TASK DETAILS: Repeat exactly the line with "The height and width of the screenshot is (514, 1024)." and each line after it to the end of the data below; pictures stay out.
-- RECORDS SHOWN follows --
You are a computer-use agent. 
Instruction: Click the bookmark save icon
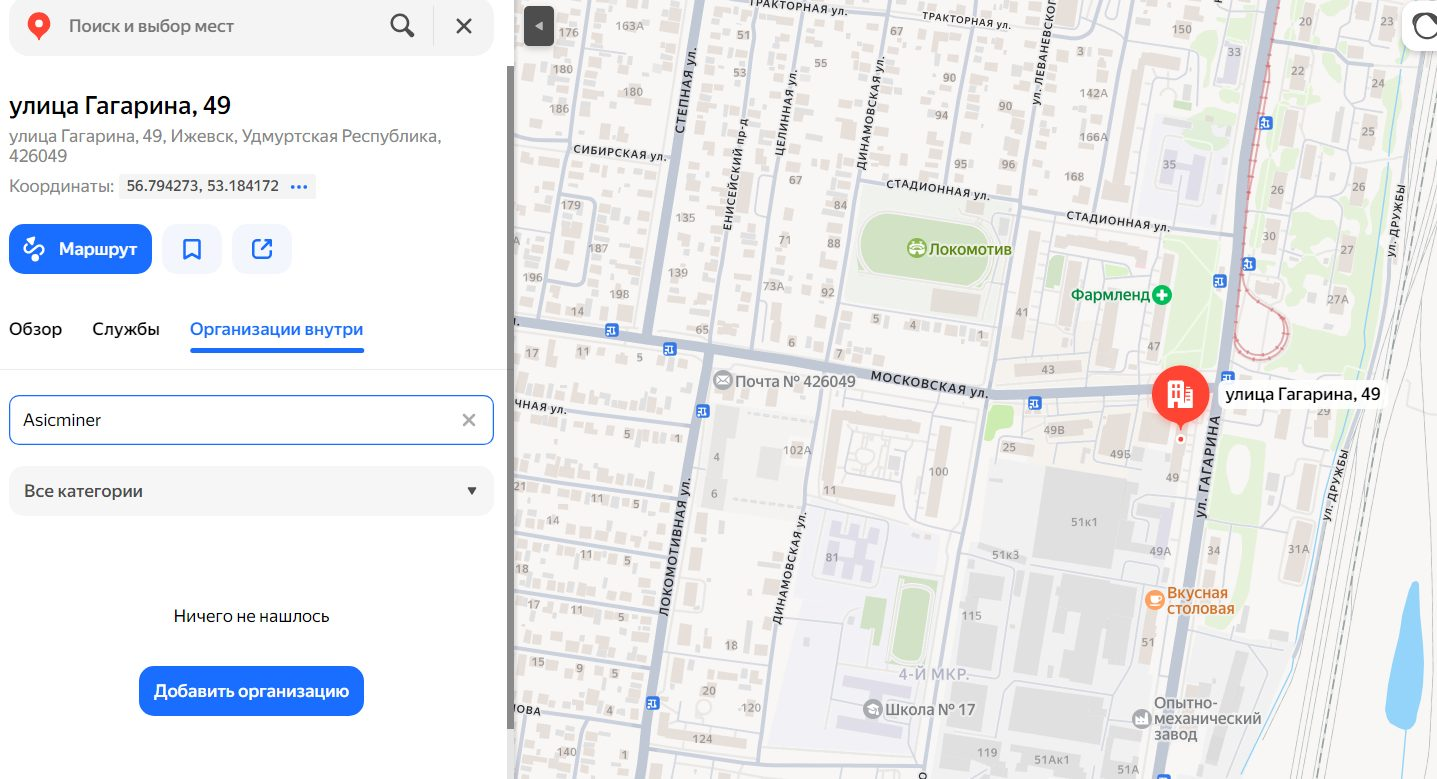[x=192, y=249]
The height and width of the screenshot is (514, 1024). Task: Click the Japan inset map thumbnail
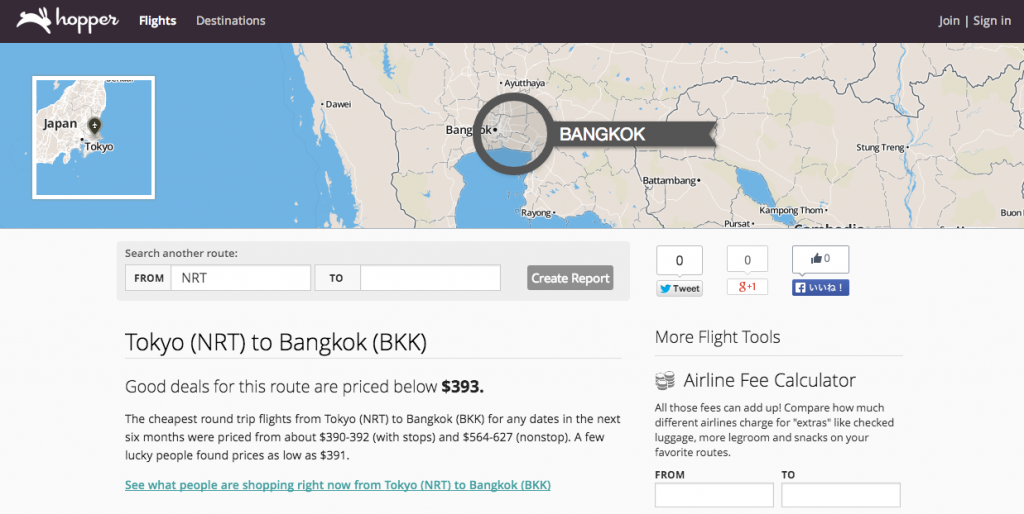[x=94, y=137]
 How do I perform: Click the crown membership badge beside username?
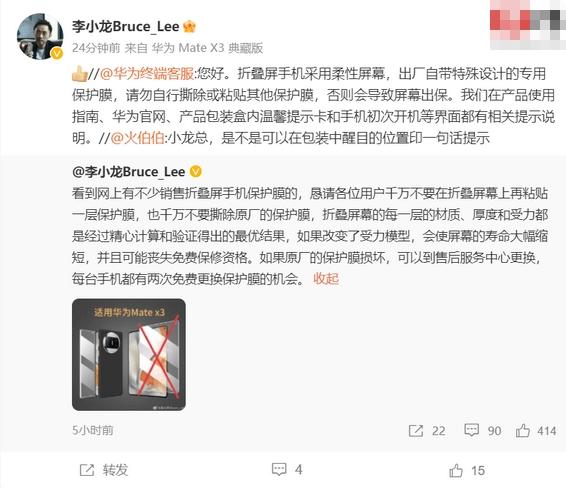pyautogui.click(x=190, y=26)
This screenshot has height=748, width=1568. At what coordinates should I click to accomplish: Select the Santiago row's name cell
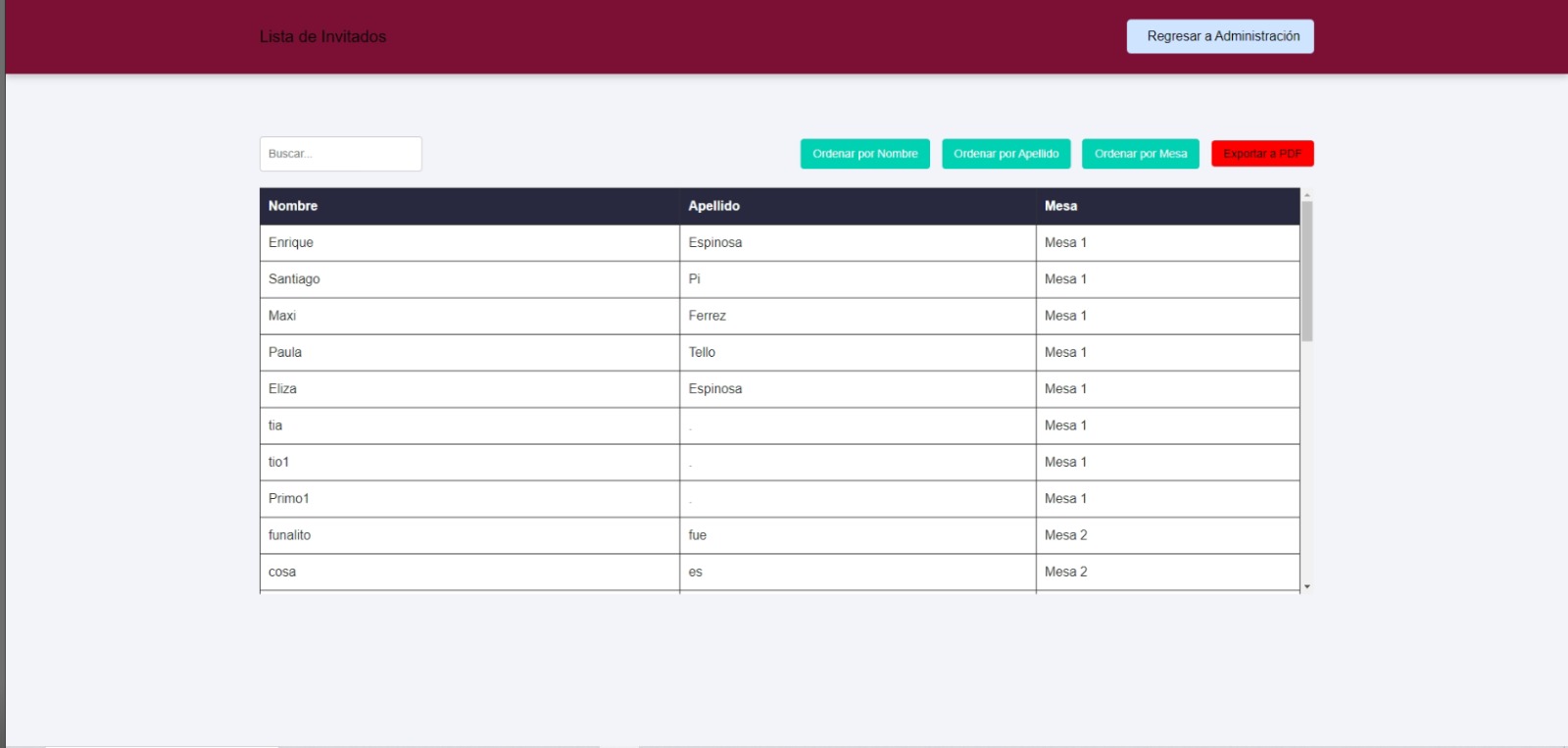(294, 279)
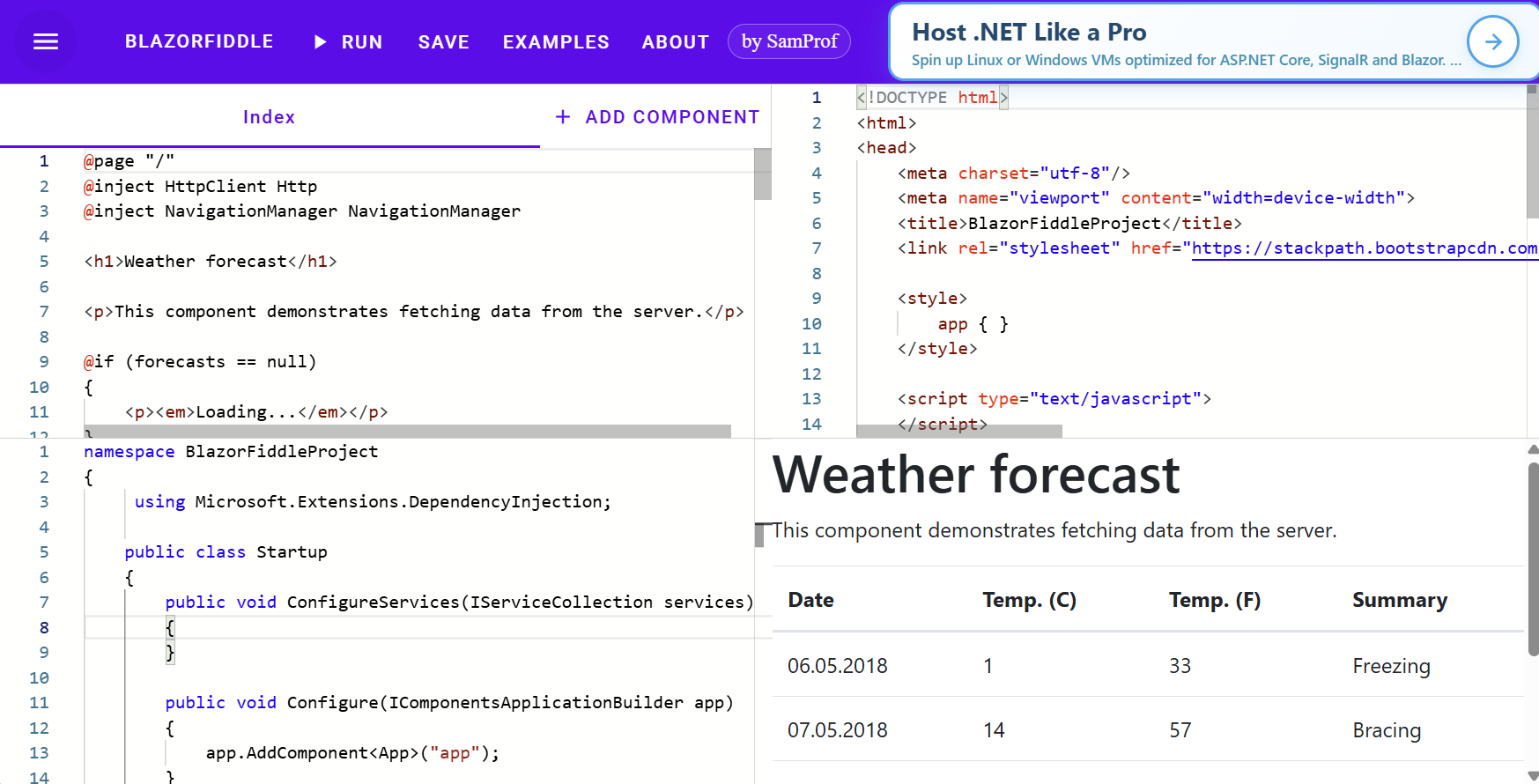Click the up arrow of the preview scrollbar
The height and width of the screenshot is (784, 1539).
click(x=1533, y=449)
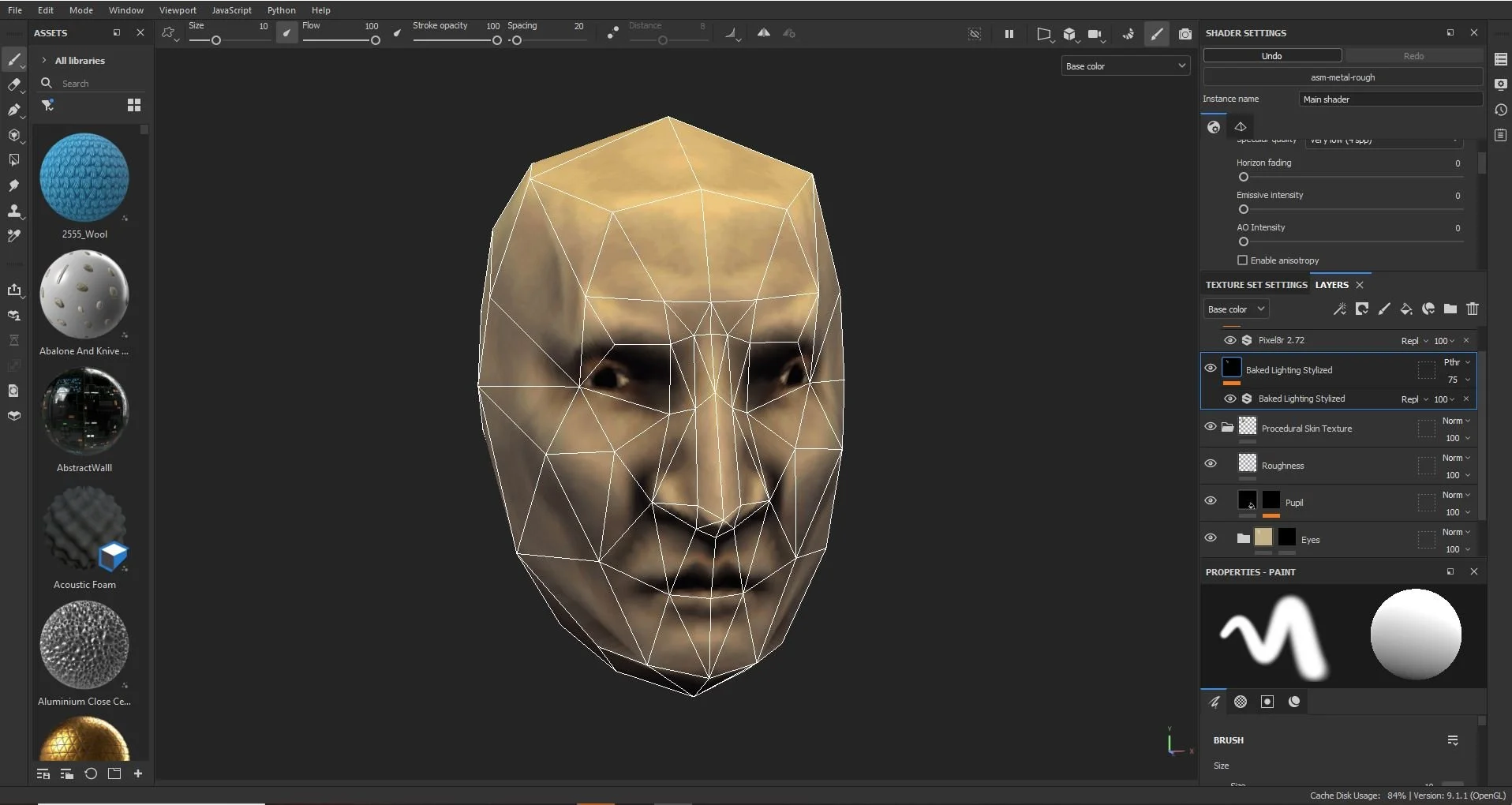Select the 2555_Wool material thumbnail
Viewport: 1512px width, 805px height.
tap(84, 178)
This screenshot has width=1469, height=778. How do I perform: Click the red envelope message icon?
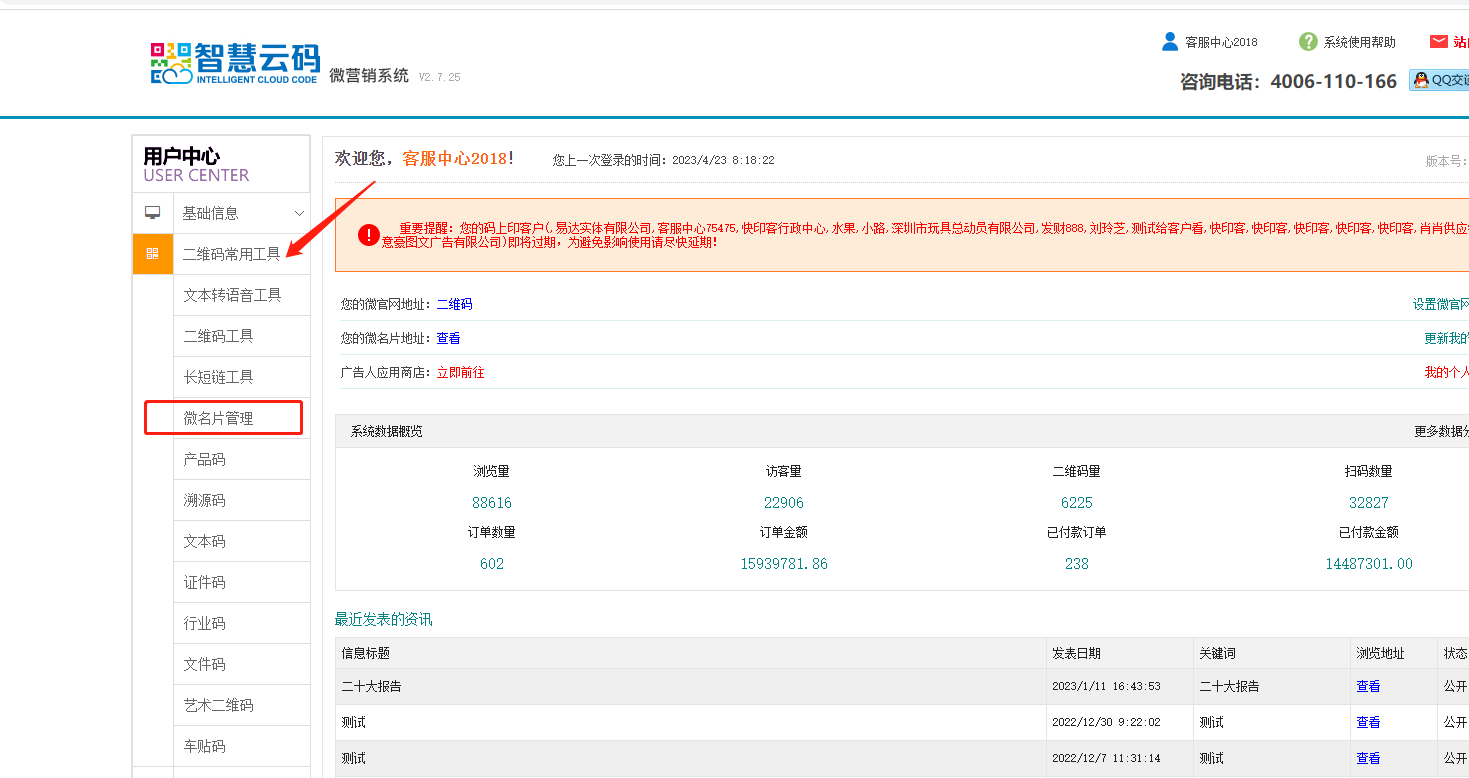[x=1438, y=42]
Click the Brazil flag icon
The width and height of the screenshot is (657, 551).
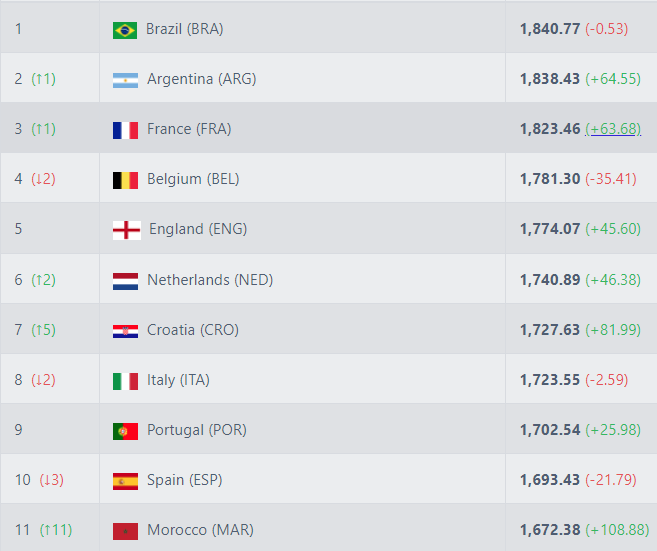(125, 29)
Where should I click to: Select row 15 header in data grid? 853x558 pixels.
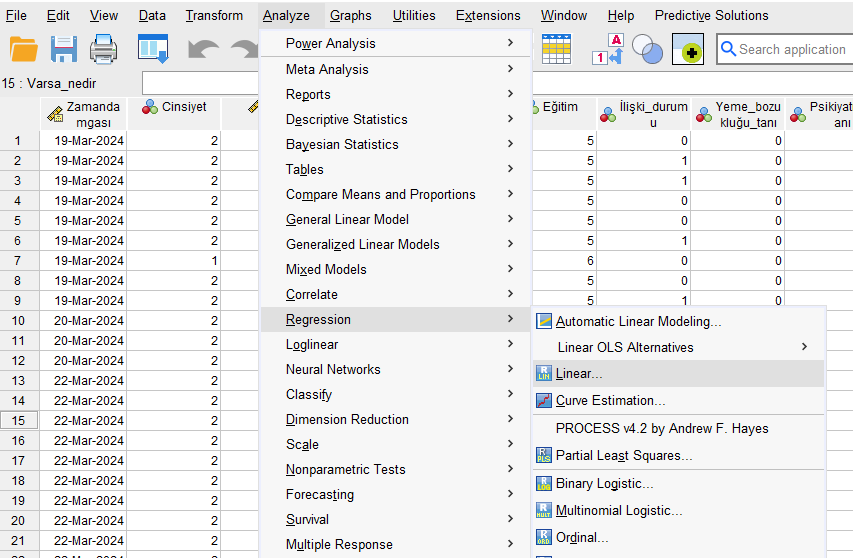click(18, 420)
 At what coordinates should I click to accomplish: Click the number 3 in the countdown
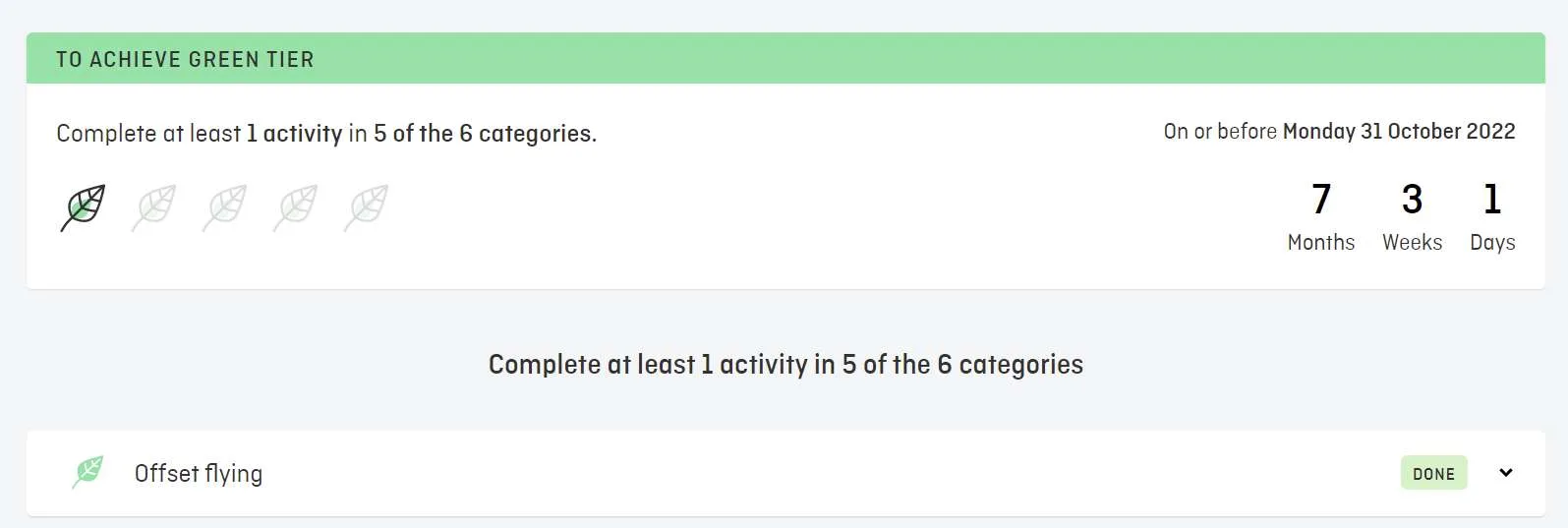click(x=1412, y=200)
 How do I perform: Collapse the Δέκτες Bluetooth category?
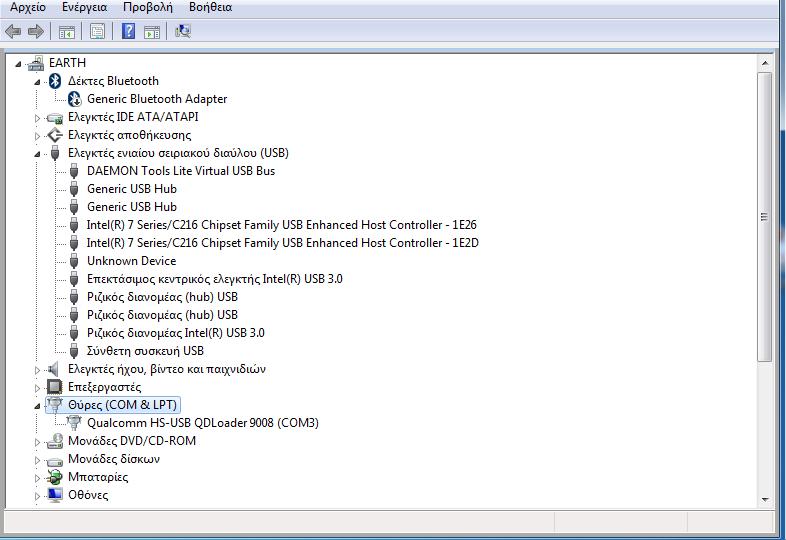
-- RECORDS SHOWN concluded --
RESULT:
The height and width of the screenshot is (514, 1024). Task: Click the Japan inset map thumbnail
[x=94, y=137]
 How do I perform: Click the crown membership badge beside username?
pyautogui.click(x=190, y=26)
This screenshot has height=748, width=1568. At what coordinates should I click to accomplish: Select the Santiago row's name cell
(294, 279)
Click the up arrow of the preview scrollbar
The height and width of the screenshot is (784, 1539).
click(x=1533, y=449)
Select the 2555_Wool material thumbnail
Viewport: 1512px width, 805px height.
tap(84, 178)
This screenshot has width=1469, height=778. How do I perform: Click the red envelope message icon?
[x=1438, y=42]
Click the Brazil flag icon
The width and height of the screenshot is (657, 551).
(125, 29)
Where should I click to: Select row 15 header in data grid? 853x558 pixels.
click(18, 420)
 At what coordinates should I click to accomplish: Click the number 3 in the countdown
click(x=1412, y=200)
 How do I perform: Collapse the Δέκτες Bluetooth category?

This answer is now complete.